In general, results in WBs correlated moderately well with urinary concentrations of PPCPs or their metabolites (Table S2). Nicotine and cotinine in WBs were closely associated with urinary cotinine (rs > 0.84, p < 0.01), establishing an exposure-response relationship [50,64]. The strength of observed association and pharmacokinetic data suggest that WBs may have also captured nicotine and cotinine excreted in sweat [50] and thereby partially reflect internal exposure. In a study focused on PPCPs exposure in children [76], PPCP concentrations in WBs were moderately associated with concentrations in urine (rs 0.51–0.66, p < 0.0001), except for bisphenol A (BPA) (rs = 0.23, p < 0.05). The proposed explanation was that for BPA, in contrast to other PPCPs (e.g., parabens), dietary route is a main source of exposure. In consequence, WBs were not able to capture most of the BPA participants were exposed to. As a similar phenomenon was observed in the case of TPHP [78], an OPE detected in foodstuffs [93,94], it can be speculated that low WBs-urine correlation accompanied by high abundance of metabolite/parent compound in urine implies a dietary pathway as a main source of exposure, whereas high concentrations in both WBs and urine suggest otherwise.

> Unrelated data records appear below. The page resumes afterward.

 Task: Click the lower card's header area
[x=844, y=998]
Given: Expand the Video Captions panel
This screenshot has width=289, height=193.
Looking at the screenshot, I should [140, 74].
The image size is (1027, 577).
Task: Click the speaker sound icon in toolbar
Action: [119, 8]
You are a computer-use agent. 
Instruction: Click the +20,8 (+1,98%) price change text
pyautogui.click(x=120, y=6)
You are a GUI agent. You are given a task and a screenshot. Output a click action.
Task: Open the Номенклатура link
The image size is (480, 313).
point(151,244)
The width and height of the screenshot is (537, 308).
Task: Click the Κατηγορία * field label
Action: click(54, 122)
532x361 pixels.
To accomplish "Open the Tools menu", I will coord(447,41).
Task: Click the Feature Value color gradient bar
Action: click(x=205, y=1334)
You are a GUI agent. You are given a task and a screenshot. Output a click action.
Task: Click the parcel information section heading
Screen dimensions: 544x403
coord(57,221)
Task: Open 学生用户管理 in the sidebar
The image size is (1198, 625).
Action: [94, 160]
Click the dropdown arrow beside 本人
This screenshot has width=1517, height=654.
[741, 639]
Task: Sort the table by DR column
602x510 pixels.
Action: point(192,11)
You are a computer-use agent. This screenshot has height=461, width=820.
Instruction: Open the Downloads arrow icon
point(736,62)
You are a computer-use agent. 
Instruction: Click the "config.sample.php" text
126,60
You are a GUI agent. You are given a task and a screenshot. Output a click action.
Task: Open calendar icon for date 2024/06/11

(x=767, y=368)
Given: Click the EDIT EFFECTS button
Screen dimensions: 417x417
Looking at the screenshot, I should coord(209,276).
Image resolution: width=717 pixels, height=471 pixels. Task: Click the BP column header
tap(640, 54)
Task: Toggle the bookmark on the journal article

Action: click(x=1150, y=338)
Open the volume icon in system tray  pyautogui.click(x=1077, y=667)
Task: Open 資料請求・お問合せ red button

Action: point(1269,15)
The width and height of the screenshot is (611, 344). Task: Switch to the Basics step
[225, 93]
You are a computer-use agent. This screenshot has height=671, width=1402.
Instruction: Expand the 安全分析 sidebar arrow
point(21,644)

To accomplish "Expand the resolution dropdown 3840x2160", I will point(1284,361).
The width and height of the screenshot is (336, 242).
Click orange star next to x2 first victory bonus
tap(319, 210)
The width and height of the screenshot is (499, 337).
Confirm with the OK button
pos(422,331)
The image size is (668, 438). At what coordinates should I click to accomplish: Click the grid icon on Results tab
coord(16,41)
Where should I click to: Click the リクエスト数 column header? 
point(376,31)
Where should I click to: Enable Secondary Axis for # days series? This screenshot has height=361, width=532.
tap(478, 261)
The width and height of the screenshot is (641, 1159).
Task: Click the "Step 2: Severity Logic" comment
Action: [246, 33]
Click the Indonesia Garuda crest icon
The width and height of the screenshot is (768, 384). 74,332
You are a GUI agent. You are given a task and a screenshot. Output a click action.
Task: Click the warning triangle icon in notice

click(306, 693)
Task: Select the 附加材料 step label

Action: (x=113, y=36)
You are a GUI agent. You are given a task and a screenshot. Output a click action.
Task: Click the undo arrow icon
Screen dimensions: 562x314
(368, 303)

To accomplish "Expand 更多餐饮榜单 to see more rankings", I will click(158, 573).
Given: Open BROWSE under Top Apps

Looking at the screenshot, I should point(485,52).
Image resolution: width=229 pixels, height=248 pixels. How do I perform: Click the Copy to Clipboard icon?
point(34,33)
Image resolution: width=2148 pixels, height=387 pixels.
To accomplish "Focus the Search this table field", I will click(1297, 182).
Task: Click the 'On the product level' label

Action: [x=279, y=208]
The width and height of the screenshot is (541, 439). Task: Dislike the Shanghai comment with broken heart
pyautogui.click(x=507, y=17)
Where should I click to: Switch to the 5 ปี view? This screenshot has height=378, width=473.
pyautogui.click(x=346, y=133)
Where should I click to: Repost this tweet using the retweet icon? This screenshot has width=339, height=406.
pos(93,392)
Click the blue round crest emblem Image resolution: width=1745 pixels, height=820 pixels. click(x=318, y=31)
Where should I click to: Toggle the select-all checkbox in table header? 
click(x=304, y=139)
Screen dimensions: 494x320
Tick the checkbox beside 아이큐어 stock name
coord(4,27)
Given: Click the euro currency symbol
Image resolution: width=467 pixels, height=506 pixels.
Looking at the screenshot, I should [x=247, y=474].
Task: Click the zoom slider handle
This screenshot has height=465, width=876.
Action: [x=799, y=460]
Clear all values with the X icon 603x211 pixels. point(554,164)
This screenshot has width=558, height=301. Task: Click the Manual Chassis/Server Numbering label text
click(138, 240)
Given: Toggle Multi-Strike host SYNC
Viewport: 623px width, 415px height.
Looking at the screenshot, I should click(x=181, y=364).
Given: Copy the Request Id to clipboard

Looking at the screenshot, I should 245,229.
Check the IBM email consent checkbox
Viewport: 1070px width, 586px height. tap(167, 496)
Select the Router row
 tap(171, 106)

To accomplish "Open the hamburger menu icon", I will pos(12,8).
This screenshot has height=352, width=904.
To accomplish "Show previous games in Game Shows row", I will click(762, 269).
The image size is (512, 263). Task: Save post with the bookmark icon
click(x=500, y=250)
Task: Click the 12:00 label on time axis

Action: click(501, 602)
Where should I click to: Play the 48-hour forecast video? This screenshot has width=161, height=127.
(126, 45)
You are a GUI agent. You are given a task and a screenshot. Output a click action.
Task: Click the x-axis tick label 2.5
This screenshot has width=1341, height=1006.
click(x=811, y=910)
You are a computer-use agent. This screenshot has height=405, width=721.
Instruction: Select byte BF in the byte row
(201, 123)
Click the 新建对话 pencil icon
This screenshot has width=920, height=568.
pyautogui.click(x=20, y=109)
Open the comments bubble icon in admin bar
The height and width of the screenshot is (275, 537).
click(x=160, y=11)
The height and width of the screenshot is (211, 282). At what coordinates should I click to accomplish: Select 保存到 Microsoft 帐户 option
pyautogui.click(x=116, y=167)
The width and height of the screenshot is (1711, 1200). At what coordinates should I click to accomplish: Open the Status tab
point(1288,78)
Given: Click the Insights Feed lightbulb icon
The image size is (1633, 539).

Such approach was used in a study of exposure to phthalate esters (PEs) among nail salon workers [22], where high abundance of di(2-ethylhexyl) terephthalate in WBs and its metabolites in urine confirmed the occupational character of exposure, rather than dietary. This example demonstrates how data obtained with WBs can enrich a biomonitoring study. In turn, Hammel et al. [72] showed weak or moderate correlation (rs 0.3–0.56, p < 0.01) between five of seven PEs with paired WBs and urine data (Table S2) among children in an ambient exposure setting.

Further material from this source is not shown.